▶ GIVEN TASK: Set out the data as a Markdown table with the columns Row and Line, one numbered row per line, starting at the line containing "Click the Номер column header" and ending at the line containing "[x=46, y=38]". Leave out blank lines.

** START OF AVAILABLE DATA **

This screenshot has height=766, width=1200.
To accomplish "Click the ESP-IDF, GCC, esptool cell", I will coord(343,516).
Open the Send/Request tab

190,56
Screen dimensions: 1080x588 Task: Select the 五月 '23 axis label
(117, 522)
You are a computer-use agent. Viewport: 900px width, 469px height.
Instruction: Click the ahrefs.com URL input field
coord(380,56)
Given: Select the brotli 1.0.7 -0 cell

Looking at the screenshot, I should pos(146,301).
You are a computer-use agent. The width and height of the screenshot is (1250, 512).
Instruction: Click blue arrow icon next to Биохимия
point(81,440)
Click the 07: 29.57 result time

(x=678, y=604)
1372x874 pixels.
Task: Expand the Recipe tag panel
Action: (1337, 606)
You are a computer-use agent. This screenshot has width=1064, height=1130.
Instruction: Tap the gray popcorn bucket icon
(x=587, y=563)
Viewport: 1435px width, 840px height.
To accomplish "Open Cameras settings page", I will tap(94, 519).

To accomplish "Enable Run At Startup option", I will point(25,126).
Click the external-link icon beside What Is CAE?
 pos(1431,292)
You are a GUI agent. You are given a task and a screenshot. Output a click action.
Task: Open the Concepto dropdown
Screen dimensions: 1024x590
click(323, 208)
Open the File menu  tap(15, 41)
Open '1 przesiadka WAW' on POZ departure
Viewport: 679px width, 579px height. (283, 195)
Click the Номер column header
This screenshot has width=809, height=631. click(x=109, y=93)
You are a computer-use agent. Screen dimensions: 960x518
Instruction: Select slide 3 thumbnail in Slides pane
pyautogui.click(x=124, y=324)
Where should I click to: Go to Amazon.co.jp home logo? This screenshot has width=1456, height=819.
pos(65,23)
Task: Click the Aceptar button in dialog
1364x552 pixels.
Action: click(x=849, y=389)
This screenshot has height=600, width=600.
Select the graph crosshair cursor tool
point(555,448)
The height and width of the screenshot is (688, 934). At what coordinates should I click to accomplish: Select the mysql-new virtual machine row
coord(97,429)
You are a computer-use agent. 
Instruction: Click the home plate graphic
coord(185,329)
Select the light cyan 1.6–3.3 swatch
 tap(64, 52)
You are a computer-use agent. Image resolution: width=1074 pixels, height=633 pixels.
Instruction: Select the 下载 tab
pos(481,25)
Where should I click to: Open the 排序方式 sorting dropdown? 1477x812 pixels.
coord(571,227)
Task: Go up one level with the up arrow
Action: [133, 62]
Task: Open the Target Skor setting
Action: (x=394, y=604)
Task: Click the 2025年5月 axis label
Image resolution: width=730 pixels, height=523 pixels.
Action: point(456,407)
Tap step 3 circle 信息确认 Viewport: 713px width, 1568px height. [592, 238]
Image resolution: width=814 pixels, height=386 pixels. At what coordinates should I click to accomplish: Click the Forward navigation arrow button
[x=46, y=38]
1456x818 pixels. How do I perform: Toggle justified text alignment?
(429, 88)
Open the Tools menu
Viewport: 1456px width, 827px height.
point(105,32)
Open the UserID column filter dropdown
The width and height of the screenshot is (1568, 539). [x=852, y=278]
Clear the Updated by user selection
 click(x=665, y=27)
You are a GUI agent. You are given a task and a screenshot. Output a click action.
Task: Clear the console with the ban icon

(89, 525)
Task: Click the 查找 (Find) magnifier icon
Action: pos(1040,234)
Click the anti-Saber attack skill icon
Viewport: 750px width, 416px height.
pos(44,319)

** END OF AVAILABLE DATA **

▶ EXPECTED OUTPUT:
| Row | Line |
|---|---|
| 1 | Click the Номер column header |
| 2 | This screenshot has width=809, height=631. click(x=109, y=93) |
| 3 | You are a computer-use agent. Screen dimensions: 960x518 |
| 4 | Instruction: Select slide 3 thumbnail in Slides pane |
| 5 | pyautogui.click(x=124, y=324) |
| 6 | Where should I click to: Go to Amazon.co.jp home logo? This screenshot has width=1456, height=819. |
| 7 | pos(65,23) |
| 8 | Task: Click the Aceptar button in dialog |
| 9 | 1364x552 pixels. |
| 10 | Action: click(x=849, y=389) |
| 11 | This screenshot has height=600, width=600. |
| 12 | Select the graph crosshair cursor tool |
| 13 | point(555,448) |
| 14 | The height and width of the screenshot is (688, 934). At what coordinates should I click to accomplish: Select the mysql-new virtual machine row |
| 15 | coord(97,429) |
| 16 | You are a computer-use agent.  |
| 17 | Instruction: Click the home plate graphic |
| 18 | coord(185,329) |
| 19 | Select the light cyan 1.6–3.3 swatch |
| 20 |  tap(64, 52) |
| 21 | You are a computer-use agent. Image resolution: width=1074 pixels, height=633 pixels. |
| 22 | Instruction: Select the 下载 tab |
| 23 | pos(481,25) |
| 24 | Where should I click to: Open the 排序方式 sorting dropdown? 1477x812 pixels. |
| 25 | coord(571,227) |
| 26 | Task: Go up one level with the up arrow |
| 27 | Action: [133, 62] |
| 28 | Task: Open the Target Skor setting |
| 29 | Action: (x=394, y=604) |
| 30 | Task: Click the 2025年5月 axis label |
| 31 | Image resolution: width=730 pixels, height=523 pixels. |
| 32 | Action: point(456,407) |
| 33 | Tap step 3 circle 信息确认 Viewport: 713px width, 1568px height. [592, 238] |
| 34 | Image resolution: width=814 pixels, height=386 pixels. At what coordinates should I click to accomplish: Click the Forward navigation arrow button |
| 35 | [x=46, y=38] |